ライプニッツ「点から線の構成と実体から物質の構成の差異」
ライプニッツの遺稿から、点と線に関する幾何学的構造と、不可分な要素である実体とそれから合成される物質の構造の違いについてライプニッツがメモした部分を翻訳してみました。
「点から線の構成と実体から物質の構成の差異」
原題:DIFFERENTIA INTER CONSTITUTIONEM LINEAE EX PUNCTIS ET MATERIAE EX SUBSTANTIIS
典拠:A VI, iv, 1673-1674
日付:なし。[A版の配列からして、1690頃起草か?]
[1673] Hoc interest inter modum quo Linea constituitur punctis, et quo Materia constituitur ex substantiis quae in ea sunt, quod punctorum numerus non est determinatus, at substantiarum numerus etsi infinitus sit tamen est certus ac determinatus, nascitur enim ex actuali divisione materiae non ex possibili tantum.
線が点から構成される仕方と、物質がそのうちに内在している実体から構成される仕方とは異なっている。というのも、点の数は確定したものではないのに対し、実体の数は無限であるとはいえ確実で確定したものなのだから。なぜならそれは、物質のただ可能的な分割ではなく、現実的な分割から生じるからである。
Neque enim materia divisa est omnibus modis possibilibus, sed certis quibusdam proportionibus servatis, ut Machina, piscina, grex.

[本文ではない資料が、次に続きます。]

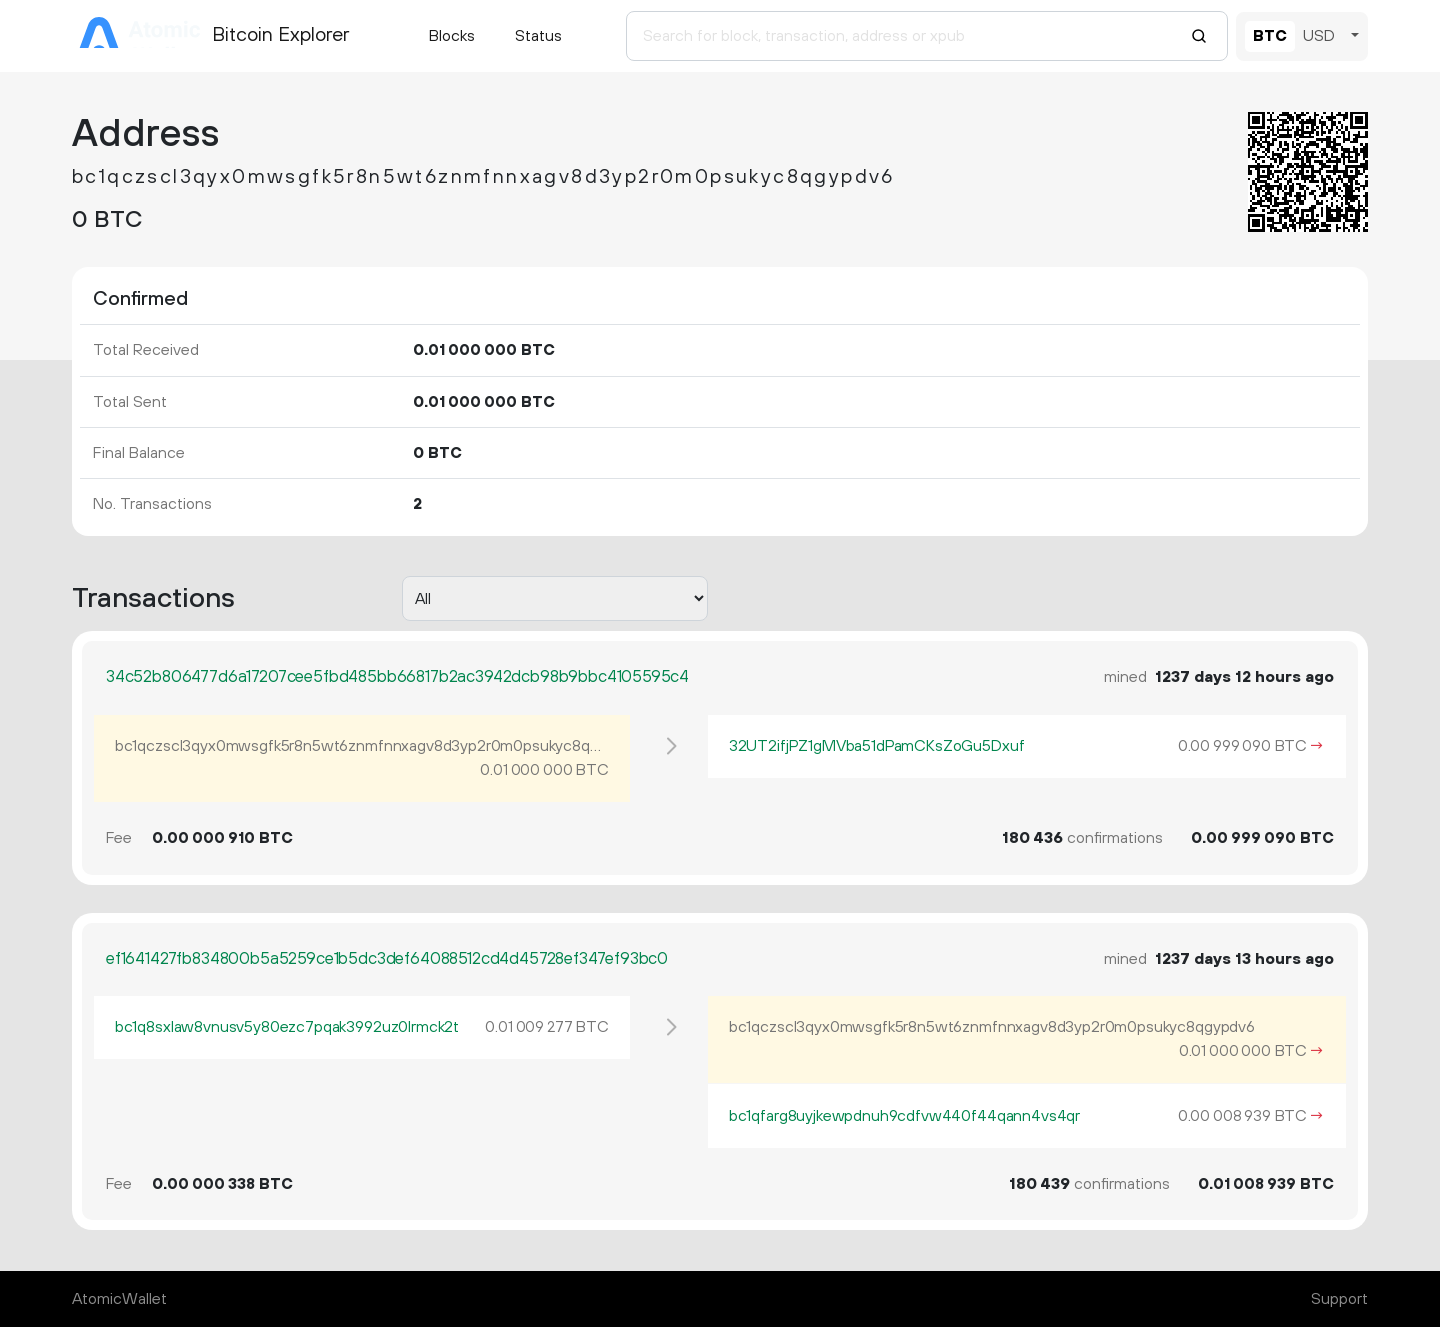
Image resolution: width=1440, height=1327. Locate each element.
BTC (1270, 36)
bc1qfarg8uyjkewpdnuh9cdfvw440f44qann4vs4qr (904, 1116)
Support (1339, 1299)
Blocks (452, 36)
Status (538, 36)
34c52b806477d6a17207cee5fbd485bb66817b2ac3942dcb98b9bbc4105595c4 (397, 677)
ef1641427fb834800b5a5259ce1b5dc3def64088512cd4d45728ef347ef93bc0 (387, 959)
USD (1319, 36)
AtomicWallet (119, 1299)
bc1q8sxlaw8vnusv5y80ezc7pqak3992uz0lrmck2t (287, 1027)
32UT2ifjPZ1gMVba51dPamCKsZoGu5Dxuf (877, 746)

というのも、物質は、あらゆる可能な様態に分割されるのではなく、機械、養魚池、群れのように、何らかの確定した比例によって保たれるからである。
[1674] Linea non est aggregatum punctorum cum tamen corpus sit aggregatum substantiarum.
線は点の寄せ集めではないが、物体は実体の寄せ集めである。
Qui Atomos stabilivere, viderunt partem veritatis. Agnoverunt enim ad unum aliquid indivisibile deveniendum esse, quod sit basis multitudinis, sed in eo errarunt, quod unitatem in materia quaesiverunt, credideruntque posse corpus dari quod vere sit substantia una indivisibilis.
アトムを支持する者たちは、ある真な部分を理解してはいる。彼らは、多なるものの基礎をなすような、何か一つの不可分なものに到達するべきだということを認めるであろうから。しかし、彼らは、物質のうちにある一なるものを問われると、誤ちをおかすのである。そして、彼らは、一つの不可分な実体が真であることは物体が与えることができると信じるのである。
Considerandum an non debeat aliquid esse in Materia praeter substantias illas indivisibiles.
はたしてそのような不可分な実体とは別に、物質のうちに何があるべきなのかどうか、考えねばならない。